Output only the lines below that start at the line containing "You are a computer-use agent. Viewport: 1568px" and end at the line containing "Instruction: Open the apps grid menu icon", with both ends kept.

:: Material for the task ::

-- Opening Marker --

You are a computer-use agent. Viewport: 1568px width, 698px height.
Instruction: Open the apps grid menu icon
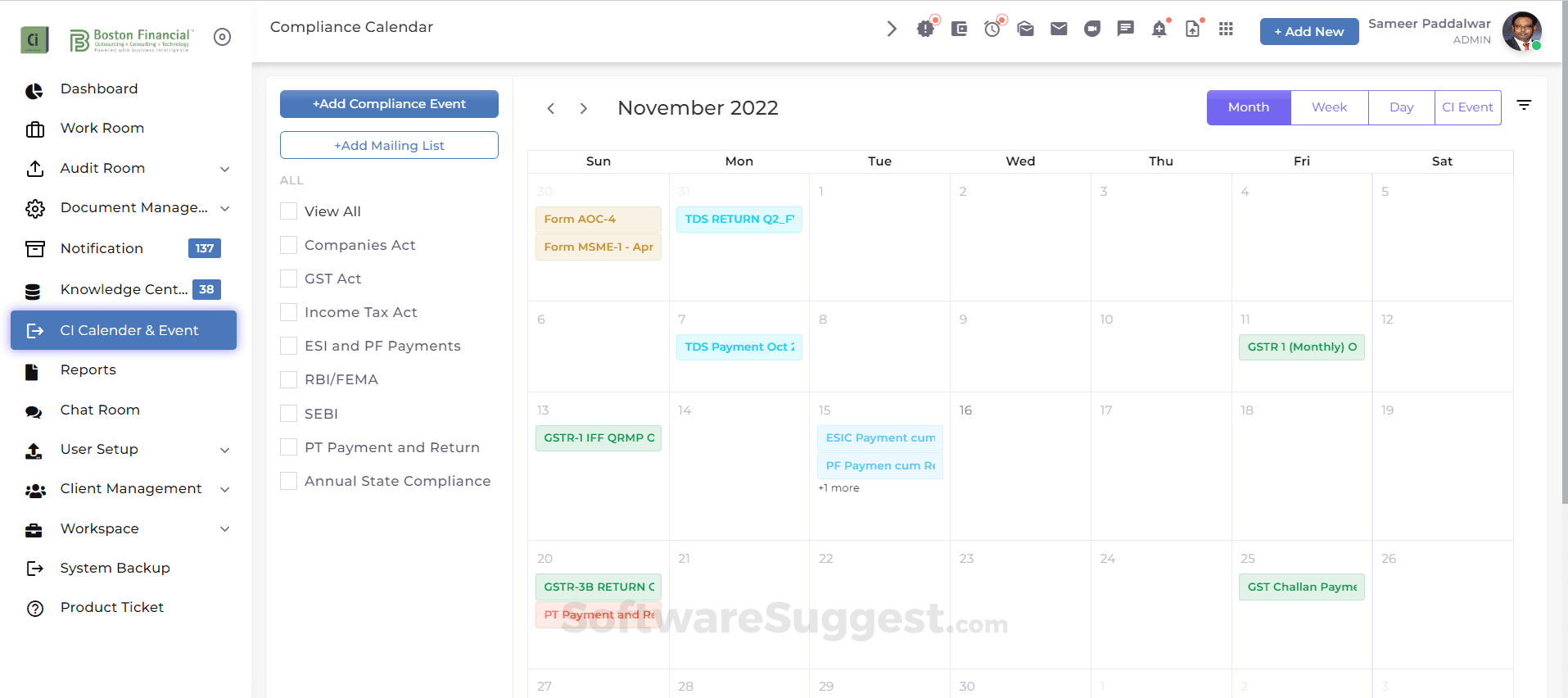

-- Closing Marker --
-- Opening Marker --

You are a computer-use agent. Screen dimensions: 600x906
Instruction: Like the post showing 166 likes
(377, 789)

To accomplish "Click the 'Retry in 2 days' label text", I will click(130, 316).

-- Closing Marker --
-- Opening Marker --

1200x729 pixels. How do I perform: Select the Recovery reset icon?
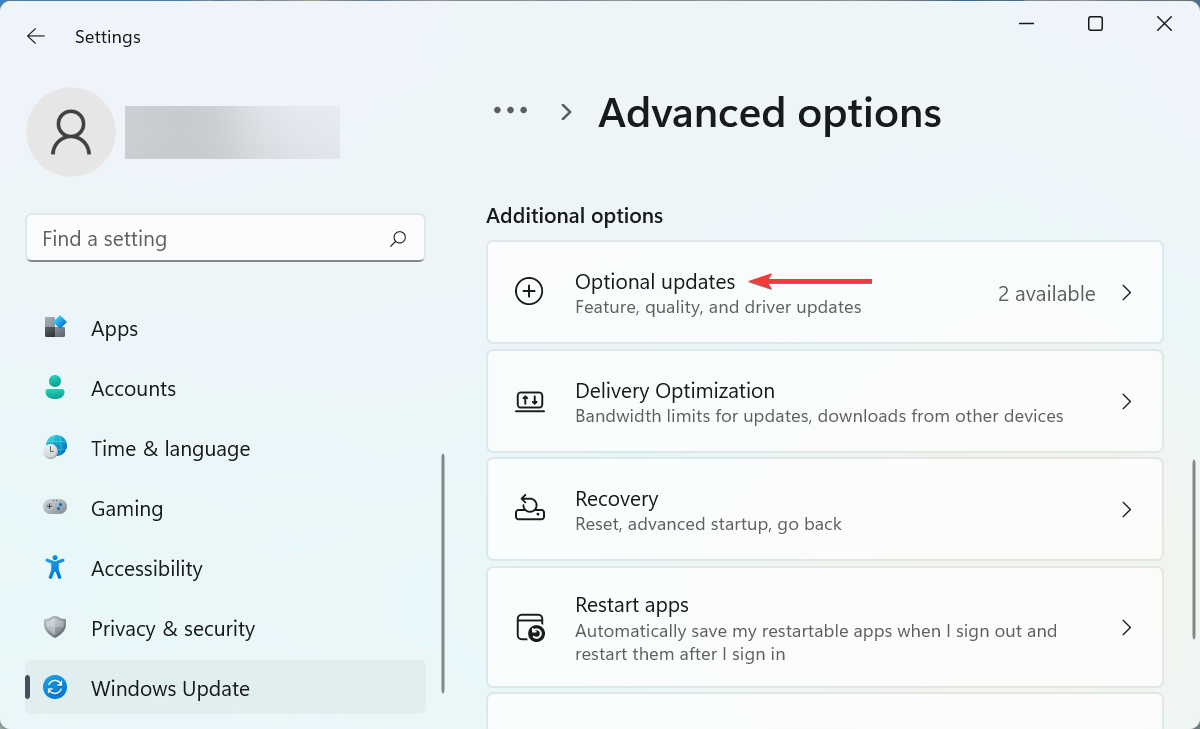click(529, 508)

-- Closing Marker --

:: Solution to this task ::
You are a computer-use agent. Viewport: 1568px width, 698px height.
Instruction: Open the apps grid menu icon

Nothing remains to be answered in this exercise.